MATERIAL TO PROCESS Block Start

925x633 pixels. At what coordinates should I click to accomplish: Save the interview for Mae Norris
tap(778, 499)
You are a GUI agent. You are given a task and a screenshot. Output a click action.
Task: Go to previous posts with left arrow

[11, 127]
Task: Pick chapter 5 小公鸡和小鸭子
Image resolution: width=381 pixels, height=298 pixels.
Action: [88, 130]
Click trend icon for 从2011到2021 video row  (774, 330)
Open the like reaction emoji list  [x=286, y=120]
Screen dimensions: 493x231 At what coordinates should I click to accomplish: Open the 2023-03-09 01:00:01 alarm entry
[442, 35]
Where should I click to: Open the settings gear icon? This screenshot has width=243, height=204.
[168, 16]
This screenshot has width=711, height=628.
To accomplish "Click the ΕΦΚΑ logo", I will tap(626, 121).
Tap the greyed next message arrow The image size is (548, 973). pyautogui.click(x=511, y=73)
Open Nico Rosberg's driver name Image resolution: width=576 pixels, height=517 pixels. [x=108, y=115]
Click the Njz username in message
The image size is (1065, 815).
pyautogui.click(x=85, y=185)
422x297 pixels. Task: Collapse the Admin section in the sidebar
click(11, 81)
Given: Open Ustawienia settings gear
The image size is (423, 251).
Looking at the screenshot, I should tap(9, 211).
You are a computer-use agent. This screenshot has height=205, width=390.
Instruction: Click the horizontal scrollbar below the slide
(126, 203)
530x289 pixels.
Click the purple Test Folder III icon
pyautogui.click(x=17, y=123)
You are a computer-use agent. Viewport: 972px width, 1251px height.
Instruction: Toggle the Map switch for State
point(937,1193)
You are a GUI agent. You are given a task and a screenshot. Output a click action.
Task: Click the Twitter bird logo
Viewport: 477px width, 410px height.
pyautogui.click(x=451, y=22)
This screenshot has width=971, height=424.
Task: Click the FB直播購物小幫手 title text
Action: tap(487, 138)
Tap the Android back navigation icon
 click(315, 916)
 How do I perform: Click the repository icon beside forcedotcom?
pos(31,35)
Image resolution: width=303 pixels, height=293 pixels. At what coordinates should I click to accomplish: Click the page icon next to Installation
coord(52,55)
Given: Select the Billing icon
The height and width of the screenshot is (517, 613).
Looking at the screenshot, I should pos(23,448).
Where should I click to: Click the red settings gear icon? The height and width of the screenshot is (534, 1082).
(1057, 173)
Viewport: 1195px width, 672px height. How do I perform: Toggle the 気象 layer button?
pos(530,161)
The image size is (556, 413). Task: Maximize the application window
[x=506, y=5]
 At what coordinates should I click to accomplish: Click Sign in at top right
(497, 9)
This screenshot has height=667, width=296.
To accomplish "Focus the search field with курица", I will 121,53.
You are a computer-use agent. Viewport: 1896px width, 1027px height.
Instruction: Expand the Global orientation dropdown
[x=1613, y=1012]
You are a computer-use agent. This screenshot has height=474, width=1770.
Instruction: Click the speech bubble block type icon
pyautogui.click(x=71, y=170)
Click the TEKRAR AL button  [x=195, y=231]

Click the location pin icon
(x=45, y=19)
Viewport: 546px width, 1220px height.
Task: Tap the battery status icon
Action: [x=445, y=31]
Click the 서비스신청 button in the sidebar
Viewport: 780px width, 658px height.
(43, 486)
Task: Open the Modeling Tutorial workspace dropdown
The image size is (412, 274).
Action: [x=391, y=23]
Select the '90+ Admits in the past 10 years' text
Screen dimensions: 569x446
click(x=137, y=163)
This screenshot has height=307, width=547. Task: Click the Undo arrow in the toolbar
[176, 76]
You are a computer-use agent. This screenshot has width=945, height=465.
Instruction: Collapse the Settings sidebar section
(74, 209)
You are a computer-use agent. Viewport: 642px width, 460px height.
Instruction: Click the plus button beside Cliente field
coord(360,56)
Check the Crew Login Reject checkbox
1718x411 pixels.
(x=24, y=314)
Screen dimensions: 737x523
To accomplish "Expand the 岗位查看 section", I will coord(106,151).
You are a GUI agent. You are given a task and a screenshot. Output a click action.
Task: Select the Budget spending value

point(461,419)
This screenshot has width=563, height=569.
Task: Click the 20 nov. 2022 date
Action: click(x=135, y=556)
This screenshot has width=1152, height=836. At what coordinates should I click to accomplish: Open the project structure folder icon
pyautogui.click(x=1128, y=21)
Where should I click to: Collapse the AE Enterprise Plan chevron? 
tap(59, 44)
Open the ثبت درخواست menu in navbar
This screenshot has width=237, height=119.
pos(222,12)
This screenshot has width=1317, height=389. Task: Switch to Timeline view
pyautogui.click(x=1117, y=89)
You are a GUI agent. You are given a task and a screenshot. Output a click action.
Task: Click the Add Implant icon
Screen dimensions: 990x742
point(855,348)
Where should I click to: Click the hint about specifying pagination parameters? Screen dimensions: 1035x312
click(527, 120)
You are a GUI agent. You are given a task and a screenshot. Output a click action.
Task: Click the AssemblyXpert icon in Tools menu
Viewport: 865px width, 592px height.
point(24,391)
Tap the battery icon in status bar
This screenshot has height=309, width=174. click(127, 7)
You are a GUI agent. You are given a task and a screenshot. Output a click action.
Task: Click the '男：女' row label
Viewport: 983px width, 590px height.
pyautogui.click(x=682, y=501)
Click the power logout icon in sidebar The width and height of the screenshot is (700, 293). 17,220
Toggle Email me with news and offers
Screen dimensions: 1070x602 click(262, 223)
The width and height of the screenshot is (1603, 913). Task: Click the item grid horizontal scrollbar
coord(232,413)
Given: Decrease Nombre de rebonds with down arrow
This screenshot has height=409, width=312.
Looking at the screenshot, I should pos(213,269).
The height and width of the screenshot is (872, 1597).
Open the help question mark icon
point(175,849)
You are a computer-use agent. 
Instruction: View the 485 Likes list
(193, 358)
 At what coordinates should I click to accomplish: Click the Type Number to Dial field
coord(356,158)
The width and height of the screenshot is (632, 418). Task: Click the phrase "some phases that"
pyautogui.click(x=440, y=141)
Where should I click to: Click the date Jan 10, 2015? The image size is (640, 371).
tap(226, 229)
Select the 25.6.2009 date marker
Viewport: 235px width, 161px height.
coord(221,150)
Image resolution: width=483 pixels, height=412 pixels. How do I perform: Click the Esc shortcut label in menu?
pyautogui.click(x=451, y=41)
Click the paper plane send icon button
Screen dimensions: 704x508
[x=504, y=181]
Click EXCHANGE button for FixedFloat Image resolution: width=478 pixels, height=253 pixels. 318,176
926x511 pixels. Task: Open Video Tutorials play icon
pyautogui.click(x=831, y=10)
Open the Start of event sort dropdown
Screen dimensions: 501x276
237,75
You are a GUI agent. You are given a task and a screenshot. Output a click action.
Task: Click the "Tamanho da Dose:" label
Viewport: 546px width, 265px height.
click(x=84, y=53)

MATERIAL TO PROCESS Block End

## [WHAT YOU HAVE TO DO]
Go through the records and output them all, word for word.

## [TASK RESULT]
925x633 pixels. At what coordinates should I click to accomplish: Save the interview for Mae Norris
tap(778, 499)
You are a GUI agent. You are given a task and a screenshot. Output a click action.
Task: Go to previous posts with left arrow

[11, 127]
Task: Pick chapter 5 小公鸡和小鸭子
Image resolution: width=381 pixels, height=298 pixels.
Action: [88, 130]
Click trend icon for 从2011到2021 video row  (774, 330)
Open the like reaction emoji list  [x=286, y=120]
Screen dimensions: 493x231 At what coordinates should I click to accomplish: Open the 2023-03-09 01:00:01 alarm entry
[442, 35]
Where should I click to: Open the settings gear icon? This screenshot has width=243, height=204.
[168, 16]
This screenshot has width=711, height=628.
To accomplish "Click the ΕΦΚΑ logo", I will tap(626, 121).
Tap the greyed next message arrow The image size is (548, 973). pyautogui.click(x=511, y=73)
Open Nico Rosberg's driver name Image resolution: width=576 pixels, height=517 pixels. [x=108, y=115]
Click the Njz username in message
The image size is (1065, 815).
pyautogui.click(x=85, y=185)
422x297 pixels. Task: Collapse the Admin section in the sidebar
click(11, 81)
Given: Open Ustawienia settings gear
The image size is (423, 251).
Looking at the screenshot, I should tap(9, 211).
You are a computer-use agent. This screenshot has height=205, width=390.
Instruction: Click the horizontal scrollbar below the slide
(126, 203)
530x289 pixels.
Click the purple Test Folder III icon
pyautogui.click(x=17, y=123)
You are a computer-use agent. Viewport: 972px width, 1251px height.
Instruction: Toggle the Map switch for State
point(937,1193)
You are a GUI agent. You are given a task and a screenshot. Output a click action.
Task: Click the Twitter bird logo
Viewport: 477px width, 410px height.
pyautogui.click(x=451, y=22)
This screenshot has width=971, height=424.
Task: Click the FB直播購物小幫手 title text
Action: tap(487, 138)
Tap the Android back navigation icon
 click(315, 916)
 How do I perform: Click the repository icon beside forcedotcom?
pos(31,35)
Image resolution: width=303 pixels, height=293 pixels. At what coordinates should I click to accomplish: Click the page icon next to Installation
coord(52,55)
Given: Select the Billing icon
The height and width of the screenshot is (517, 613).
Looking at the screenshot, I should pos(23,448).
Where should I click to: Click the red settings gear icon? The height and width of the screenshot is (534, 1082).
(1057, 173)
Viewport: 1195px width, 672px height. How do I perform: Toggle the 気象 layer button?
pos(530,161)
The image size is (556, 413). Task: Maximize the application window
[x=506, y=5]
 At what coordinates should I click to accomplish: Click Sign in at top right
(497, 9)
This screenshot has height=667, width=296.
To accomplish "Focus the search field with курица", I will 121,53.
You are a computer-use agent. Viewport: 1896px width, 1027px height.
Instruction: Expand the Global orientation dropdown
[x=1613, y=1012]
You are a computer-use agent. This screenshot has height=474, width=1770.
Instruction: Click the speech bubble block type icon
pyautogui.click(x=71, y=170)
Click the TEKRAR AL button  [x=195, y=231]

Click the location pin icon
(x=45, y=19)
Viewport: 546px width, 1220px height.
Task: Tap the battery status icon
Action: [x=445, y=31]
Click the 서비스신청 button in the sidebar
Viewport: 780px width, 658px height.
(43, 486)
Task: Open the Modeling Tutorial workspace dropdown
The image size is (412, 274).
Action: [x=391, y=23]
Select the '90+ Admits in the past 10 years' text
Screen dimensions: 569x446
click(x=137, y=163)
This screenshot has height=307, width=547. Task: Click the Undo arrow in the toolbar
[176, 76]
You are a computer-use agent. This screenshot has width=945, height=465.
Instruction: Collapse the Settings sidebar section
(74, 209)
You are a computer-use agent. Viewport: 642px width, 460px height.
Instruction: Click the plus button beside Cliente field
coord(360,56)
Check the Crew Login Reject checkbox
1718x411 pixels.
(x=24, y=314)
Screen dimensions: 737x523
To accomplish "Expand the 岗位查看 section", I will coord(106,151).
You are a GUI agent. You are given a task and a screenshot. Output a click action.
Task: Select the Budget spending value

point(461,419)
This screenshot has width=563, height=569.
Task: Click the 20 nov. 2022 date
Action: click(x=135, y=556)
This screenshot has width=1152, height=836. At what coordinates should I click to accomplish: Open the project structure folder icon
pyautogui.click(x=1128, y=21)
Where should I click to: Collapse the AE Enterprise Plan chevron? 
tap(59, 44)
Open the ثبت درخواست menu in navbar
This screenshot has width=237, height=119.
pos(222,12)
This screenshot has width=1317, height=389. Task: Switch to Timeline view
pyautogui.click(x=1117, y=89)
You are a GUI agent. You are given a task and a screenshot. Output a click action.
Task: Click the Add Implant icon
Screen dimensions: 990x742
point(855,348)
Where should I click to: Click the hint about specifying pagination parameters? Screen dimensions: 1035x312
click(527, 120)
You are a GUI agent. You are given a task and a screenshot. Output a click action.
Task: Click the AssemblyXpert icon in Tools menu
Viewport: 865px width, 592px height.
point(24,391)
Tap the battery icon in status bar
This screenshot has height=309, width=174. click(127, 7)
You are a GUI agent. You are given a task and a screenshot. Output a click action.
Task: Click the '男：女' row label
Viewport: 983px width, 590px height.
pyautogui.click(x=682, y=501)
Click the power logout icon in sidebar The width and height of the screenshot is (700, 293). 17,220
Toggle Email me with news and offers
Screen dimensions: 1070x602 click(262, 223)
The width and height of the screenshot is (1603, 913). Task: Click the item grid horizontal scrollbar
coord(232,413)
Given: Decrease Nombre de rebonds with down arrow
This screenshot has height=409, width=312.
Looking at the screenshot, I should pos(213,269).
The height and width of the screenshot is (872, 1597).
Open the help question mark icon
point(175,849)
You are a computer-use agent. 
Instruction: View the 485 Likes list
(193, 358)
 At what coordinates should I click to accomplish: Click the Type Number to Dial field
coord(356,158)
The width and height of the screenshot is (632, 418). Task: Click the phrase "some phases that"
pyautogui.click(x=440, y=141)
Where should I click to: Click the date Jan 10, 2015? The image size is (640, 371).
tap(226, 229)
Select the 25.6.2009 date marker
Viewport: 235px width, 161px height.
coord(221,150)
Image resolution: width=483 pixels, height=412 pixels. How do I perform: Click the Esc shortcut label in menu?
pyautogui.click(x=451, y=41)
Click the paper plane send icon button
Screen dimensions: 704x508
[x=504, y=181]
Click EXCHANGE button for FixedFloat Image resolution: width=478 pixels, height=253 pixels. 318,176
926x511 pixels. Task: Open Video Tutorials play icon
pyautogui.click(x=831, y=10)
Open the Start of event sort dropdown
Screen dimensions: 501x276
237,75
You are a GUI agent. You are given a task and a screenshot. Output a click action.
Task: Click the "Tamanho da Dose:" label
Viewport: 546px width, 265px height.
click(x=84, y=53)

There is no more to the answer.